◆ **Text extract**:
-------------------------
5.4 Not for “Cause” Termination by Employer. Employer may terminate this Agreement, effective at any time, by giving at least sixty (60) days’ written notice to Employee. After written notice of termination and until the effective date of termination, Employer shall have the right to remove Employee from office and to modify or eliminate Employee’s powers or duties in any manner deemed in the Board’s discretion to be in the best interests of Employer.
5.5 Severance Pay. In the event of a termination of this Agreement pursuant to Section 5.3(b) or Section 5.4, Employer shall pay Employee on the effective date of such termination a severance payment in cash in an amount equal to:
(a) if the effective date of the termination occurs on or before September 30, 2012, one twelfth (1/12) of Employee’s then current annual base salary multiplied by the number of full months between the effective date of such termination and March 31, 2014; and
(b) if the effective date of the termination occurs after September 30, 2012, an amount equal to three (3) times Employee’s then current annual base salary under this Agreement.
5.6 Effect of Termination.
(a) Regardless of the reasons for termination of Employee’s employment hereunder, Employer shall pay Employee his Salary through the date termination becomes final, either by written notice of termination from the Board or the end of the contract term, and shall continue Employee Benefits then in effect through the date of such termination and for any period during which Employee is subject to the restrictions set forth in Sections 7 and 8 of this Agreement. Unless otherwise provided herein, all Salary, and other compensation shall cease at the date of termination, and all Employee Benefits shall cease upon termination of such restrictions.
(b) In the event of the scheduled expiration of this Agreement as described in Section 4.1, all payments of Salary, and other compensation, and all Employee Benefits, other than Salary and Benefits earned but not paid as of such date, shall cease as of such date.
(c) In the event of termination of this Agreement because of Employee’s Disability as described in Section 5.1, Employer shall pay Employee his Salary and Employee Benefits in accordance with Employer’s disability plans and policies generally applicable to Employer’s management personnel.
(d) Upon termination of the employment of Employee for Cause pursuant to Section 5.6, all payments of Salary, and other compensation and all Employee Benefits shall cease as of the date of termination.
(e) At the time of termination, Employee’s vested benefits, if any, shall be administered in accordance with the various benefit plans in which he participated and in accordance with all applicable laws, including the Employee Retirement Income Security Act (ERISA) and the Consolidated Omnibus Budget Reconciliation Act of 1985 (COBRA).
5.7 Survival. The covenants and obligations of Employee described in Articles 6, 7, and 8 and Section 9.1 hereof shall survive any termination or expiration of this Agreement for any reason and shall not be extinguished thereby.
5.8 Cooperation. Following any termination, Employee shall fully cooperate with Employer in all matters relating to the handing over of his pending work to other employees of Employer as may be designated by the Board.
5.9 Intellectual Property. Upon termination of this Agreement for any reason, Employee shall have no right or license to use Employer’s, or any Affiliate thereof, company or corporate names, trademarks, trade names, service marks, or other property rights (or other names or marks confusingly similar to any of the foregoing), all of which shall remain the sole and exclusive property of Employer.
-------------------------
◆ **Extracted information**:
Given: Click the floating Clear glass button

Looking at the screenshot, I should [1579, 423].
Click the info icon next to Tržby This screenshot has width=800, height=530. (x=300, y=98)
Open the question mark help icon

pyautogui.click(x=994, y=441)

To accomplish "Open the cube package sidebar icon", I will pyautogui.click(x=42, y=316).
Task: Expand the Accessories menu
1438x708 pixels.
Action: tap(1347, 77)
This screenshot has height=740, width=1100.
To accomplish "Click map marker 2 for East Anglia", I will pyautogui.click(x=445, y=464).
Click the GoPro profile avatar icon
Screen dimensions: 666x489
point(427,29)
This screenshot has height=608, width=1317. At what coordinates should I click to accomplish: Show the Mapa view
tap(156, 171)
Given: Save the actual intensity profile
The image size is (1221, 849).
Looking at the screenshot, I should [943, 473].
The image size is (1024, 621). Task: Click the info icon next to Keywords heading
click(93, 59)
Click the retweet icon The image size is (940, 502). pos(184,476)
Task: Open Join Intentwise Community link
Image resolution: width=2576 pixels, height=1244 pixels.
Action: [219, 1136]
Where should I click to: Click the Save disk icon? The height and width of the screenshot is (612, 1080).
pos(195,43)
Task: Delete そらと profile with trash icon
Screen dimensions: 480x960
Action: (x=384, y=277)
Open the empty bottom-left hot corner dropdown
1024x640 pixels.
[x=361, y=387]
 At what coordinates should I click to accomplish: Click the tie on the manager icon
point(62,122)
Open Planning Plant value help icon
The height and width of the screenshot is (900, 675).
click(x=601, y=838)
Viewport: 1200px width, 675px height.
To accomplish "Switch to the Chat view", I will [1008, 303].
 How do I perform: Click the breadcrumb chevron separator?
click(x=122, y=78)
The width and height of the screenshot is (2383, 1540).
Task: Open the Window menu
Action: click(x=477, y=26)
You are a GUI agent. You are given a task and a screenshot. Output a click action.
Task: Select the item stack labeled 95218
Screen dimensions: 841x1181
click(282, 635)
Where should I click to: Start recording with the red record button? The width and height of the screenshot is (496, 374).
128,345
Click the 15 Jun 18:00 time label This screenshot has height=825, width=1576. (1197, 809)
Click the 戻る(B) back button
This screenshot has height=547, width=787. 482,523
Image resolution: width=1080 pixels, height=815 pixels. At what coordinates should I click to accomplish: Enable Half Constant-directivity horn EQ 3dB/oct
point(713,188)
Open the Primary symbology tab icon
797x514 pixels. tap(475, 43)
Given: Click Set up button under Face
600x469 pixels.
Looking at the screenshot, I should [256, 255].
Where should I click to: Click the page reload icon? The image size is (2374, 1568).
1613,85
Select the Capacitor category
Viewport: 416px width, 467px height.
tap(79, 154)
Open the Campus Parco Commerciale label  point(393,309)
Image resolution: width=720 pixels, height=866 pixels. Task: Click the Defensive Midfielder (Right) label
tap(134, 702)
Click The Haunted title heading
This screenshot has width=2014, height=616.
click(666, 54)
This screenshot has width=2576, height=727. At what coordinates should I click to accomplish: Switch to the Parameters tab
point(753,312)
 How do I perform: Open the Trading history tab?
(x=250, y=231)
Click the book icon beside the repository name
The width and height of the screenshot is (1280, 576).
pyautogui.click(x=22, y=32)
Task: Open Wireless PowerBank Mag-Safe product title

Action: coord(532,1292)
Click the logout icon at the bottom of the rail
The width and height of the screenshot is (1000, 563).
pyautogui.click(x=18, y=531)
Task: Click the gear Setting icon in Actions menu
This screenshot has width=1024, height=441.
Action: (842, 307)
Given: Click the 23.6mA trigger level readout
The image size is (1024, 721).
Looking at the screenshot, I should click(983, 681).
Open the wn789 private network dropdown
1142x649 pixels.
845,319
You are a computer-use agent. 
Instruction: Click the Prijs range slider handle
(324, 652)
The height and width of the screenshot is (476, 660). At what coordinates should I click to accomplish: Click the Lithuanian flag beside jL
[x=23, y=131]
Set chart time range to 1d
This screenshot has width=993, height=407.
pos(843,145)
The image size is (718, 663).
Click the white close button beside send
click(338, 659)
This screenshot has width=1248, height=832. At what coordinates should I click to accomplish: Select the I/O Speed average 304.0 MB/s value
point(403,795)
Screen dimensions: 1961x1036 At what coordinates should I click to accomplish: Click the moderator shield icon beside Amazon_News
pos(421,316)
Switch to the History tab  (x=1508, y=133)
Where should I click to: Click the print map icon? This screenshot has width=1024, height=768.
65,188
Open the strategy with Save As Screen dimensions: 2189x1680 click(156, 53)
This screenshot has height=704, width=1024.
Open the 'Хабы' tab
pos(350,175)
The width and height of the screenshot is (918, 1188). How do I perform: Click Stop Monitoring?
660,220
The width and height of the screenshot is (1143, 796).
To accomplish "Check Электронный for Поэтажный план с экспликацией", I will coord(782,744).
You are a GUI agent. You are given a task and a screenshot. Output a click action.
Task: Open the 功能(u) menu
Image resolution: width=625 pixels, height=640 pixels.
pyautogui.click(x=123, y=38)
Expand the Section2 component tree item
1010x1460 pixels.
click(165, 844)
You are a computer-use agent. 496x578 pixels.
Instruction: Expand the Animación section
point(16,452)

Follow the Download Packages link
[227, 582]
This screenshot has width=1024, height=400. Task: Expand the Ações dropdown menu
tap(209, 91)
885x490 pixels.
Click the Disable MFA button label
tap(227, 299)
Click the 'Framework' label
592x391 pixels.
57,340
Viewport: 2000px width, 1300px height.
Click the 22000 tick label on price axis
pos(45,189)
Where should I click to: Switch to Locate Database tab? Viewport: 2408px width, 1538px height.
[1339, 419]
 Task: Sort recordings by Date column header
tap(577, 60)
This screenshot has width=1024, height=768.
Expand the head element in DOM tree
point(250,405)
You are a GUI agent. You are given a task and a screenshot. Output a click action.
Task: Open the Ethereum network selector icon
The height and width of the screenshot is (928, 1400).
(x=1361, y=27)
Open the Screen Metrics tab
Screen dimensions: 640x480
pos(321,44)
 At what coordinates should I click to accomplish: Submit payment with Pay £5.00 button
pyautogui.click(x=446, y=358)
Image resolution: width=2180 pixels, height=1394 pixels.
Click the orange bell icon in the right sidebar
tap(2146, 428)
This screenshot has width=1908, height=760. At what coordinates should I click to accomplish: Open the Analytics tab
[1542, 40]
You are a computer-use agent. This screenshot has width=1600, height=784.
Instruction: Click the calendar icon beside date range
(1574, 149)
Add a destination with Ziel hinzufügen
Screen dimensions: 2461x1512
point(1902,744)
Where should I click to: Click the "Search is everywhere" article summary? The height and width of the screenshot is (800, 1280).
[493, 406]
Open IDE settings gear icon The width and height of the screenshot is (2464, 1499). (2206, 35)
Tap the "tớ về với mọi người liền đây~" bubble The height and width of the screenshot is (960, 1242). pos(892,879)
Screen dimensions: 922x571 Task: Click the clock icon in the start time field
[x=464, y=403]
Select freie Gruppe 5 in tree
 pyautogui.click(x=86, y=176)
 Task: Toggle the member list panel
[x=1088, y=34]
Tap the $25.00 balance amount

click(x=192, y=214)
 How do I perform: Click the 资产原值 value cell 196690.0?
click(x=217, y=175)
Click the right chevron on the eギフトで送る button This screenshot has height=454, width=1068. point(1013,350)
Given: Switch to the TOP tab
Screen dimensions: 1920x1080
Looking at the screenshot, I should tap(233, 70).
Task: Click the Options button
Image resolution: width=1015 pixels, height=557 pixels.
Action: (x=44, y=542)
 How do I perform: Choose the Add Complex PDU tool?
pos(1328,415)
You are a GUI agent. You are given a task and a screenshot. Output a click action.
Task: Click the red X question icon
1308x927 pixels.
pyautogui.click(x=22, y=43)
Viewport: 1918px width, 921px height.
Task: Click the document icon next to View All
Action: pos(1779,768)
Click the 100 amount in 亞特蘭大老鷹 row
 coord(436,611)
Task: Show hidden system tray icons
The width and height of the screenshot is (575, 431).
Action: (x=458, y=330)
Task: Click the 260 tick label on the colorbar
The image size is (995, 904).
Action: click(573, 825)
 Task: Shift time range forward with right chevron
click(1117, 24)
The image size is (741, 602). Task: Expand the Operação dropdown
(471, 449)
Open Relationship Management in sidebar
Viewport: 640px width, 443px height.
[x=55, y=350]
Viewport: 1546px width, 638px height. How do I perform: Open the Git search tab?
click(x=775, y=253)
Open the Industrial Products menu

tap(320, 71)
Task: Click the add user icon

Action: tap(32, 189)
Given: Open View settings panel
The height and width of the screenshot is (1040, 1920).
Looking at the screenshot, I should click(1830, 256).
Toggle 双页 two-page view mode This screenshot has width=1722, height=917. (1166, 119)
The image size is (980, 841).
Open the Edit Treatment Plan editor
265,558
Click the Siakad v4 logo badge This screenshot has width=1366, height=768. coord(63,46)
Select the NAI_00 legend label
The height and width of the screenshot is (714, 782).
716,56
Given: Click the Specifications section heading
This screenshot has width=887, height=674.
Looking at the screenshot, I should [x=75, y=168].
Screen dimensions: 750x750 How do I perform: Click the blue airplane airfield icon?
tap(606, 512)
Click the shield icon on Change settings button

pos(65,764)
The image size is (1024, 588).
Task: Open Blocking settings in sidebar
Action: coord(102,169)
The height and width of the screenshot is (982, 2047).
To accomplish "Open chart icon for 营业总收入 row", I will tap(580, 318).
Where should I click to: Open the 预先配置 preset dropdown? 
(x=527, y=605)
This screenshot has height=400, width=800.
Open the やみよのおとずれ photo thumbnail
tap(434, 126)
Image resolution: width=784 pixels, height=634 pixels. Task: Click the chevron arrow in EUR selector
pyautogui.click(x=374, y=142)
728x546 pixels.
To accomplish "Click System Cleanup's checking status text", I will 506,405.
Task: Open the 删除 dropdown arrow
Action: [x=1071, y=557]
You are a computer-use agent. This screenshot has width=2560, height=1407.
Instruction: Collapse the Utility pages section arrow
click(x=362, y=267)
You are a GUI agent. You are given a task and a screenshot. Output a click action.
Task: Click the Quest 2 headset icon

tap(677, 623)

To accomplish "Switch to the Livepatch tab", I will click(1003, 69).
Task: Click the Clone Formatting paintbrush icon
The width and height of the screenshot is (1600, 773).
-------------------------
◆ **To be done**:
Say whether each statement agrees with the employment agreement excerpt. Answer yes or no and quote the words that decide it.
1. For a termination that is not for cause, the Employer must give the Employee at least sixty days' written notice.
2. If the termination takes effect after September 30, 2012, the severance payment equals two times the Employee's annual base salary.
3. After termination, the Employee may keep using the Employer's trademarks.
Rely only on the employment agreement excerpt.

◆ **Solution to this problem**:
1. Yes: "by giving at least sixty (60) days’ written notice to Employee"
2. No: "an amount equal to three (3) times Employee’s then current annual base salary under this Agreement"
3. No: "Employee shall have no right or license to use Employer’s, or any Affiliate thereof, company or corporate names, trademarks"